高齢者の認知症患者が行方不明になるのを防いだり、早期発見に役立てたりするため、岐阜県警は8日、介護支援システムなどを開発する「ラムロック」(本社・福岡県)と業務提携を結んだ。同社が開発した、患者の徘徊(はいかい)を察知できる機器20台を県内の希望家族に無償で貸し出す。増加傾向にある行方不明事案を減少するのが狙い。

 県警生活安全総務課によると、県内で認知症か、その疑いが原因で行方不明になり警察に届けられたのは昨年1年間で延べ293人。統計を取り始めた2012年以降、最多となった。同社が提携を結ぶのは全国の都道府県警で初という。

 機器はカメラやスピーカーなどを備えており、玄関などに設置。患者がドアを開けて外出しようとすると、その姿を検知し、スピーカーから録音した音声などで呼び掛ける。カメラで撮影した映像が家族らのスマートフォンにメールで送信される仕組み。

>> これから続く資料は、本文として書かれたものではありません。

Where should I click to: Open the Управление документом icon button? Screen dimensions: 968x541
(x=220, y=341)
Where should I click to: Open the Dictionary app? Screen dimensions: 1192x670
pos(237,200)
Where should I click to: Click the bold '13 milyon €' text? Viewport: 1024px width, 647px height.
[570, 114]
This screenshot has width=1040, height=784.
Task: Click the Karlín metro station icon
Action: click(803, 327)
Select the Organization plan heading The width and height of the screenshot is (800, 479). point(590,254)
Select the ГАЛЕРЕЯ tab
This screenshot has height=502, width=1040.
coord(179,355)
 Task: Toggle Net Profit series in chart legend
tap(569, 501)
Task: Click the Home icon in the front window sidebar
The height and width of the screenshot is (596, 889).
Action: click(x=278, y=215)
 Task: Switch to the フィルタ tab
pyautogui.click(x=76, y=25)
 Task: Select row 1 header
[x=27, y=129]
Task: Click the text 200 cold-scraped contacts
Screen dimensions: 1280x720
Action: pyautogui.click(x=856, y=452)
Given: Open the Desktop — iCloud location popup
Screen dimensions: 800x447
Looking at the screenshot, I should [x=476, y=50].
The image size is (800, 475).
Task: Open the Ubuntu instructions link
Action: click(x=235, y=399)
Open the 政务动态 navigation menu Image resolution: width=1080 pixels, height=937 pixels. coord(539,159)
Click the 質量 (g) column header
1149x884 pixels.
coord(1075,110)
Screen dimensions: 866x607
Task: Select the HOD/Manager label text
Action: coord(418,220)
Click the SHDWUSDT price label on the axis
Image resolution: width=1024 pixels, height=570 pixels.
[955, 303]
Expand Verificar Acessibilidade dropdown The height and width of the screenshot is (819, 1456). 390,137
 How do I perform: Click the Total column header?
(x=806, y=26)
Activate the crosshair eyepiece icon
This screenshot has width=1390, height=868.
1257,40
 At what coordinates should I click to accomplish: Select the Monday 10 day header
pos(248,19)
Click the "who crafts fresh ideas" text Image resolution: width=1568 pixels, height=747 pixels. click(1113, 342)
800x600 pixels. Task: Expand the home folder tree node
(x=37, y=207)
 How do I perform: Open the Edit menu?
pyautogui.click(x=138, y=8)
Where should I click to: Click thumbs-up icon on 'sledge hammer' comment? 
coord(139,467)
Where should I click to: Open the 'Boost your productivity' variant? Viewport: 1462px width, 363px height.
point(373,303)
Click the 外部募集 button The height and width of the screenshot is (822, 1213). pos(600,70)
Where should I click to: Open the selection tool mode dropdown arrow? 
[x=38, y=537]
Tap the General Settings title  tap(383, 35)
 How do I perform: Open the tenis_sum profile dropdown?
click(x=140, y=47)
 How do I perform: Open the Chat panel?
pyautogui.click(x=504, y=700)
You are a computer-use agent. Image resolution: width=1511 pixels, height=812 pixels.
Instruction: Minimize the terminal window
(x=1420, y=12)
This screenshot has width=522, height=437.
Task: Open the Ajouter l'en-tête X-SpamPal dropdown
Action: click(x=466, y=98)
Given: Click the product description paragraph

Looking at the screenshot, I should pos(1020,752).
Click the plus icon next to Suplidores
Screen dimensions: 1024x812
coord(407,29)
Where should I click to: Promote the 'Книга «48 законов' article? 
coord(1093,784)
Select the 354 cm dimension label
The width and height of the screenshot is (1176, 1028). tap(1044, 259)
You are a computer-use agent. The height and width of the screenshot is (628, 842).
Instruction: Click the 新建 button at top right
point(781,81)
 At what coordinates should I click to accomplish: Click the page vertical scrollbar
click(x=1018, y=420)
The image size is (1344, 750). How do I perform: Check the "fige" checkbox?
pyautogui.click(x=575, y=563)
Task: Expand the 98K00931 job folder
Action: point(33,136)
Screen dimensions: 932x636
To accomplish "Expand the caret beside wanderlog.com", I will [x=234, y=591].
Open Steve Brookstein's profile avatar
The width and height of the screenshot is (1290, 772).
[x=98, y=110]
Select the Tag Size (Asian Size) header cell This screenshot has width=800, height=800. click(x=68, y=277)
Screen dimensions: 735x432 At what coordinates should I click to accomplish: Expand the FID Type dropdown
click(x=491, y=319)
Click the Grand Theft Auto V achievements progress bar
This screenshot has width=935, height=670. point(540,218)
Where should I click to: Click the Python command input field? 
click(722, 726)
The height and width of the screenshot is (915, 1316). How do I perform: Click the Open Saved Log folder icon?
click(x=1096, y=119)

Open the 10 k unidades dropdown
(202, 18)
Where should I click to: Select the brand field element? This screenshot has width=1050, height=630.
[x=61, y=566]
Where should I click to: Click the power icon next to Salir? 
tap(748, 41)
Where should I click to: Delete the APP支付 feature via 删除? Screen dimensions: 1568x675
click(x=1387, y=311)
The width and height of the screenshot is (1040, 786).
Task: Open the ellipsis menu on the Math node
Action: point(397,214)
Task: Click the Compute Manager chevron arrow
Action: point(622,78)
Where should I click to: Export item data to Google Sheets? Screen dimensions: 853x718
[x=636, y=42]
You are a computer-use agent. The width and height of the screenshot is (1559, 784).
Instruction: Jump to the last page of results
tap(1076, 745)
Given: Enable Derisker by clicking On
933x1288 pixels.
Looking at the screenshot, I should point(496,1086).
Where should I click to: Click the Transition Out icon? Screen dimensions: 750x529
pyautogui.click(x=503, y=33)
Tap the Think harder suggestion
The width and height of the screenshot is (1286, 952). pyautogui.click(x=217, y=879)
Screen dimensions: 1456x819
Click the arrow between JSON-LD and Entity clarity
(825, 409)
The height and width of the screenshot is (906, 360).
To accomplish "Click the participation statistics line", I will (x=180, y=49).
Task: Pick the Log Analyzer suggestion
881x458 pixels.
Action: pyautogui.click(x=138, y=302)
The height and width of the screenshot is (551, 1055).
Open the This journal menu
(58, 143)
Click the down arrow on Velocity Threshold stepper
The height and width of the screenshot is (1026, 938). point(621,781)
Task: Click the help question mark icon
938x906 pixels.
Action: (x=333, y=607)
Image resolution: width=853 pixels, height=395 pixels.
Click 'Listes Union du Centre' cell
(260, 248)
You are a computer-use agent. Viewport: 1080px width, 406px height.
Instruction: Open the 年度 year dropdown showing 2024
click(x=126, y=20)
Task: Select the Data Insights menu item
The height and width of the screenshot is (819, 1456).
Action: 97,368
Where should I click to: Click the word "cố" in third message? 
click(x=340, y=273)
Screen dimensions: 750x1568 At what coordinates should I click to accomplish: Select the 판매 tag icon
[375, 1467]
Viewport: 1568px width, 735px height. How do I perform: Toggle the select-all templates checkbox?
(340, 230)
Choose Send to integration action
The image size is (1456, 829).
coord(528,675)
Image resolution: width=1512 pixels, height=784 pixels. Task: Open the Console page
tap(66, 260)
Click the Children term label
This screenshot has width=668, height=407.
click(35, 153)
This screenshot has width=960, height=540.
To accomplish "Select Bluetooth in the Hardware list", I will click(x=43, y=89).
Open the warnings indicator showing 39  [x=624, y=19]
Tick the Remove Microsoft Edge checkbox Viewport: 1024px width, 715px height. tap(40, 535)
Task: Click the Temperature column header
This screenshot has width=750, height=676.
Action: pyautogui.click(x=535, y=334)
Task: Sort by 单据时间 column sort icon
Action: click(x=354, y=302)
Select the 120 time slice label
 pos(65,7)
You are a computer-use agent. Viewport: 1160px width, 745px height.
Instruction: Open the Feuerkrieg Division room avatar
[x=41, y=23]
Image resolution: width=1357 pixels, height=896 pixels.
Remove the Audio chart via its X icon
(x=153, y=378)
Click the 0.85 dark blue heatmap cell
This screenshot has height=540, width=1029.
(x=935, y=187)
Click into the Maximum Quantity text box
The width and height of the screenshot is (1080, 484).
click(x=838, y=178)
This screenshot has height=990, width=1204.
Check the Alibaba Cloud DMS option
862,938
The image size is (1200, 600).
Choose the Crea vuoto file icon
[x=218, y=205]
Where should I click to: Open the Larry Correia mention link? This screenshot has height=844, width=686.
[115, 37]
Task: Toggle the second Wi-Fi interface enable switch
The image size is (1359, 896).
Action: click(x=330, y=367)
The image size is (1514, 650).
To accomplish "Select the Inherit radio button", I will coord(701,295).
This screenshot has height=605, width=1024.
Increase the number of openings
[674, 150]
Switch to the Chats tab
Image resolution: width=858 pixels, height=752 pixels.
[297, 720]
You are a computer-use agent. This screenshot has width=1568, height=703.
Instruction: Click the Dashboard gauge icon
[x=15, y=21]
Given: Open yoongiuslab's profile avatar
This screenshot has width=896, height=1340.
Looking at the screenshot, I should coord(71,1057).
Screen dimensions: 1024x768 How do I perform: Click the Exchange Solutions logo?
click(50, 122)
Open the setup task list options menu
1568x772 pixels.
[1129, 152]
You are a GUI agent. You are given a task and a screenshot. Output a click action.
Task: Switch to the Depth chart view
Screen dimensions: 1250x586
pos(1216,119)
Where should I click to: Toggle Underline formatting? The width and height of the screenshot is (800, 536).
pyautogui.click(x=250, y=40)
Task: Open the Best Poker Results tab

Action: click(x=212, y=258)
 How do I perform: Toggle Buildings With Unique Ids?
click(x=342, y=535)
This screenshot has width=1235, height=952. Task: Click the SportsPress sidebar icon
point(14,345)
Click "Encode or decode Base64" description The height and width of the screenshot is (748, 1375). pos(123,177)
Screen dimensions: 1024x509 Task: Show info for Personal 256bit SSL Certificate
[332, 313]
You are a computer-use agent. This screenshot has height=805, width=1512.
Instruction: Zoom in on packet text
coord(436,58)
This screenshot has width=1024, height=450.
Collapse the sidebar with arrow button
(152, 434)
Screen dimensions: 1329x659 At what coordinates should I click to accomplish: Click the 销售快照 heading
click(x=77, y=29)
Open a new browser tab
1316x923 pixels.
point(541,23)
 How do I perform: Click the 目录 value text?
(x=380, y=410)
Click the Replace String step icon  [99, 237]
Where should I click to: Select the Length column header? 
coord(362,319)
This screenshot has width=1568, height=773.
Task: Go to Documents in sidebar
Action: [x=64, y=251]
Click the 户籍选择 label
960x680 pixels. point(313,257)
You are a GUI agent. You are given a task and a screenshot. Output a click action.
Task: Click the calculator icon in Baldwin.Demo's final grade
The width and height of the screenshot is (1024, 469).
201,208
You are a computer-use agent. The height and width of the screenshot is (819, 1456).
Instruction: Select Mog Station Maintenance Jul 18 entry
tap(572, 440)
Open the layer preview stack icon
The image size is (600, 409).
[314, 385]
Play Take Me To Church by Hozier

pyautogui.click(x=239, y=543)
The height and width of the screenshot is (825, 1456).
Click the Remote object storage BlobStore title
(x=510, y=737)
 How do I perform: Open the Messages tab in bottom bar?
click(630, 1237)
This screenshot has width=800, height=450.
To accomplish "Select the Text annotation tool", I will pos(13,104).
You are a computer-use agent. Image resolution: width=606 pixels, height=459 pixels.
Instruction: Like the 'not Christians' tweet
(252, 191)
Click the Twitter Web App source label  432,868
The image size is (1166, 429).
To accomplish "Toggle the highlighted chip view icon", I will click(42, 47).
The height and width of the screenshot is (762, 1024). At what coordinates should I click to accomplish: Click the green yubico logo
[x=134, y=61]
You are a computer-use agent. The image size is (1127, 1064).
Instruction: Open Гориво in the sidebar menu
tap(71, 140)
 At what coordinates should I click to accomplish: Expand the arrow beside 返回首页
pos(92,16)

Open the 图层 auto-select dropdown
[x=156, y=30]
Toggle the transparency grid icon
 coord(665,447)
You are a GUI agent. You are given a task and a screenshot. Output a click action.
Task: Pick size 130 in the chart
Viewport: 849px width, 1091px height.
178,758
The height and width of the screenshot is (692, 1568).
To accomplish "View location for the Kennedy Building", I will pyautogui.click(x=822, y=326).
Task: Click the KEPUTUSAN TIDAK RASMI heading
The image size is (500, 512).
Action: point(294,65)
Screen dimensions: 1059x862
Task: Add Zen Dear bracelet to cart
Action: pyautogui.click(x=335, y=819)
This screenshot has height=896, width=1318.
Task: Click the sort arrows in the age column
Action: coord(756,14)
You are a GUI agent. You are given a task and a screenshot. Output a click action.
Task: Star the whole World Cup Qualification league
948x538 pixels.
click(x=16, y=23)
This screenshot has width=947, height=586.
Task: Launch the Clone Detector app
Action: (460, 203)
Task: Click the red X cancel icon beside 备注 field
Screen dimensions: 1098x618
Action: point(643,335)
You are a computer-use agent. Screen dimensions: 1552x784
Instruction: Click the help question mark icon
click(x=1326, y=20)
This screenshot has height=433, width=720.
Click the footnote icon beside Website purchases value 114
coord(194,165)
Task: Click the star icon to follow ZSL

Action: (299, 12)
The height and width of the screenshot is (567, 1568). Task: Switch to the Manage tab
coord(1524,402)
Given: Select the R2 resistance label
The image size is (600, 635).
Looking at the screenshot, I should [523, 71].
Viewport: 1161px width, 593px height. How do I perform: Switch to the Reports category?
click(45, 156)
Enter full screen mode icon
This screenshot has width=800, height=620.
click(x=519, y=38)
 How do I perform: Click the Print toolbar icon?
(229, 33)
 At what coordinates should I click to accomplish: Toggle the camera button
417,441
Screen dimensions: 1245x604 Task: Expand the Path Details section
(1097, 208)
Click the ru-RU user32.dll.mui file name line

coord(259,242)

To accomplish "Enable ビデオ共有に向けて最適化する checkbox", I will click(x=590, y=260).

 県警本部であった締結式には、山内登同課長と同社の赤間俊和社長らが出席し、覚書に署名した。山内課長は「画期的な機器。1件でも多くの事案を防止できれば」と期待を込めた。赤間社長は「無事に早期発見できるよう協力したい」と話した。

 提携は19年3月までで、その間、各家族に3カ月程度貸し出す。同課は貸し出しを希望する家族を募集している。